» **Required work**
State the number of lines in the records underneath where the word "heading" turns up, and say nothing else.

=== Records for the task ===

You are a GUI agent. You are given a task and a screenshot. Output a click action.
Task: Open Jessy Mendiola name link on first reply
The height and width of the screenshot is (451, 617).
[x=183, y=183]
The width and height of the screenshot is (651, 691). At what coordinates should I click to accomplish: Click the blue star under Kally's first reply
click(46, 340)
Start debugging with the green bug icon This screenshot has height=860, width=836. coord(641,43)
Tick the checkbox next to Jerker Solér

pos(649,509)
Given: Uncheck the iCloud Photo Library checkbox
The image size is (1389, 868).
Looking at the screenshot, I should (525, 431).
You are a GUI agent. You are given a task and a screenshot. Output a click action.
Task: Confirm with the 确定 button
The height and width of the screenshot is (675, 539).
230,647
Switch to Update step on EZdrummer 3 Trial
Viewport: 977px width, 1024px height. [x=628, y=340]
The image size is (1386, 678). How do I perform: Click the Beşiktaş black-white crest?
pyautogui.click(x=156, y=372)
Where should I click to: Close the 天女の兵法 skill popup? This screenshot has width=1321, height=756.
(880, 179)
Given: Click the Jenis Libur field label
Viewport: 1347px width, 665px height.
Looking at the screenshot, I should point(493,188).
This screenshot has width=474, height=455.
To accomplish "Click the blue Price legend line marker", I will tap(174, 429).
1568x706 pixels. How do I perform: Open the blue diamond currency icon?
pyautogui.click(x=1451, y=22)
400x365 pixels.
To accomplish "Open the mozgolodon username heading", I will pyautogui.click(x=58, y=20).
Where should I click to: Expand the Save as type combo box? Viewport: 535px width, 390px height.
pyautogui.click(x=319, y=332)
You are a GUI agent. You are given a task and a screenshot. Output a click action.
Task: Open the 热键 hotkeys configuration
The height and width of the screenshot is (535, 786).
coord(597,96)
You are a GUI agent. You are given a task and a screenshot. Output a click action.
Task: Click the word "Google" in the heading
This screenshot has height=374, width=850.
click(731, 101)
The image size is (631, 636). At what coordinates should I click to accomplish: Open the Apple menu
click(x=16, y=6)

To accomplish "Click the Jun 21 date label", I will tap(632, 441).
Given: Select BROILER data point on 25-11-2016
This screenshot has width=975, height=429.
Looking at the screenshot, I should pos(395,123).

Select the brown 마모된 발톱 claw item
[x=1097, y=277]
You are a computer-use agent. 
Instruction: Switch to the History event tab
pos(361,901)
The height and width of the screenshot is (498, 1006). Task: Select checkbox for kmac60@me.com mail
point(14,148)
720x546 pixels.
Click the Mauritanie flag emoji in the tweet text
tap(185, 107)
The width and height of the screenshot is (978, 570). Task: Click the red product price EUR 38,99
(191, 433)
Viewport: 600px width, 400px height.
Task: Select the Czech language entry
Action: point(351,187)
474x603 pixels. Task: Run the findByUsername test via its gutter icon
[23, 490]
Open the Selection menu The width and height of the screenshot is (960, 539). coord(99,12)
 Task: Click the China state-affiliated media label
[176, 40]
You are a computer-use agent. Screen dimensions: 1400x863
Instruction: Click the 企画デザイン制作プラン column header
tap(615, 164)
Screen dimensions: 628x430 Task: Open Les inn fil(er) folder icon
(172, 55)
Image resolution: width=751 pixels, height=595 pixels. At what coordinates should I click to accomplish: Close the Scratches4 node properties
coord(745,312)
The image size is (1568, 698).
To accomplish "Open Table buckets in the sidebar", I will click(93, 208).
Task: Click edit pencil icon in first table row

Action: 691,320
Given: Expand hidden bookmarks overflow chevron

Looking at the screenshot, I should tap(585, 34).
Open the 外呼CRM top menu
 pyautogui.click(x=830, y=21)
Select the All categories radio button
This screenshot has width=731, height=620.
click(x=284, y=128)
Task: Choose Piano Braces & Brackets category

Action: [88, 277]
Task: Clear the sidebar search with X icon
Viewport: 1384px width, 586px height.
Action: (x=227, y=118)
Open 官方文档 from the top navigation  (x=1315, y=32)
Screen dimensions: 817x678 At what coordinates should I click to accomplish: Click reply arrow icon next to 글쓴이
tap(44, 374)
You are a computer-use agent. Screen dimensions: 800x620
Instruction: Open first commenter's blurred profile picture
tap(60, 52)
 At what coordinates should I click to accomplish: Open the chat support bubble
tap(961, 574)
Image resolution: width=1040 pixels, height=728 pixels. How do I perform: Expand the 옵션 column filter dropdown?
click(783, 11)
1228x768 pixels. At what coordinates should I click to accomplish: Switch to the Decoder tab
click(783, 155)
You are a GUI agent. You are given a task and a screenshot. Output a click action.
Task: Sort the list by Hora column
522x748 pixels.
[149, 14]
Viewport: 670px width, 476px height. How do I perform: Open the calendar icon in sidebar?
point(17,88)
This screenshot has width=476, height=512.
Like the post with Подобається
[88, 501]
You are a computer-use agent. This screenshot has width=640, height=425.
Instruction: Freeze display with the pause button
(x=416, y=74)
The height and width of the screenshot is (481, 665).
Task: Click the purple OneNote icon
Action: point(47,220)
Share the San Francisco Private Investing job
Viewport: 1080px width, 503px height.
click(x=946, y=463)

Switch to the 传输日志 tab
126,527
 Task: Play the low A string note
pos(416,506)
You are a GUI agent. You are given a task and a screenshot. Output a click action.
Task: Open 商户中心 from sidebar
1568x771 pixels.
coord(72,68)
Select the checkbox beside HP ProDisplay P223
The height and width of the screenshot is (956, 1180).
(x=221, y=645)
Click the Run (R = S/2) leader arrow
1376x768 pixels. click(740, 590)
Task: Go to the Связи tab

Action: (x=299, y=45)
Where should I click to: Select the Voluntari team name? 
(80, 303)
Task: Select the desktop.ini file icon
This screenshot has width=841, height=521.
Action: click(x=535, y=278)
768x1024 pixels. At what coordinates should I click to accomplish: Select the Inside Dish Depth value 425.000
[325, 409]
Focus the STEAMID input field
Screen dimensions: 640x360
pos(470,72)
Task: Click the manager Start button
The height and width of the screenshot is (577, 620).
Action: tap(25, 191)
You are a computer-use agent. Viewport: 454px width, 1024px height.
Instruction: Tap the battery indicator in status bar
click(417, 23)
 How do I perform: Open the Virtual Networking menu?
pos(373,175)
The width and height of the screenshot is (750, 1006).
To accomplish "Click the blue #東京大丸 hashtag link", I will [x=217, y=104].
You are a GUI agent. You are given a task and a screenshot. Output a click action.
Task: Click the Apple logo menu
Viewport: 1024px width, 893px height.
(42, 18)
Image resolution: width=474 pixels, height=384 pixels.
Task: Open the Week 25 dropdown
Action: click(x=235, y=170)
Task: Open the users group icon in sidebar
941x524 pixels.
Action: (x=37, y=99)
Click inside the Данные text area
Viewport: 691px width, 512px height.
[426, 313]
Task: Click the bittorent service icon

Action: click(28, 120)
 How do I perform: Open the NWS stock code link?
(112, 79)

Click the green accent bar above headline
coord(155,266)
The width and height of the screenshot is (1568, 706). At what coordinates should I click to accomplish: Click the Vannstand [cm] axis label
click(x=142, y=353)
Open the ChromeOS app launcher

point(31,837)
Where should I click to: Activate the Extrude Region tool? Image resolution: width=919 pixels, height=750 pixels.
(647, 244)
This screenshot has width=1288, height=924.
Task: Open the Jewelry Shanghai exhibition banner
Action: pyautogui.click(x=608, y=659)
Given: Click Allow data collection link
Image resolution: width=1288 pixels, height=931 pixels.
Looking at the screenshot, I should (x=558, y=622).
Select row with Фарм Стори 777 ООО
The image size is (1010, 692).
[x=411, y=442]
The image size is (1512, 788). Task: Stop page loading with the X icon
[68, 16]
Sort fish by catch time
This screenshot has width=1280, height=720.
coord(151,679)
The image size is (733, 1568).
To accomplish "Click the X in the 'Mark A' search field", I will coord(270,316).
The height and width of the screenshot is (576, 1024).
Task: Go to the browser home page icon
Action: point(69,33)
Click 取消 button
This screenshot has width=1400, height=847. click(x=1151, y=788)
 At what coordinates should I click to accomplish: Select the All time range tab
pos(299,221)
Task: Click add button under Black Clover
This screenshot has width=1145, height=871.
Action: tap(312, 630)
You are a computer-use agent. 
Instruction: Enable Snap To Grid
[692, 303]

===

» **Output of the exercise**
2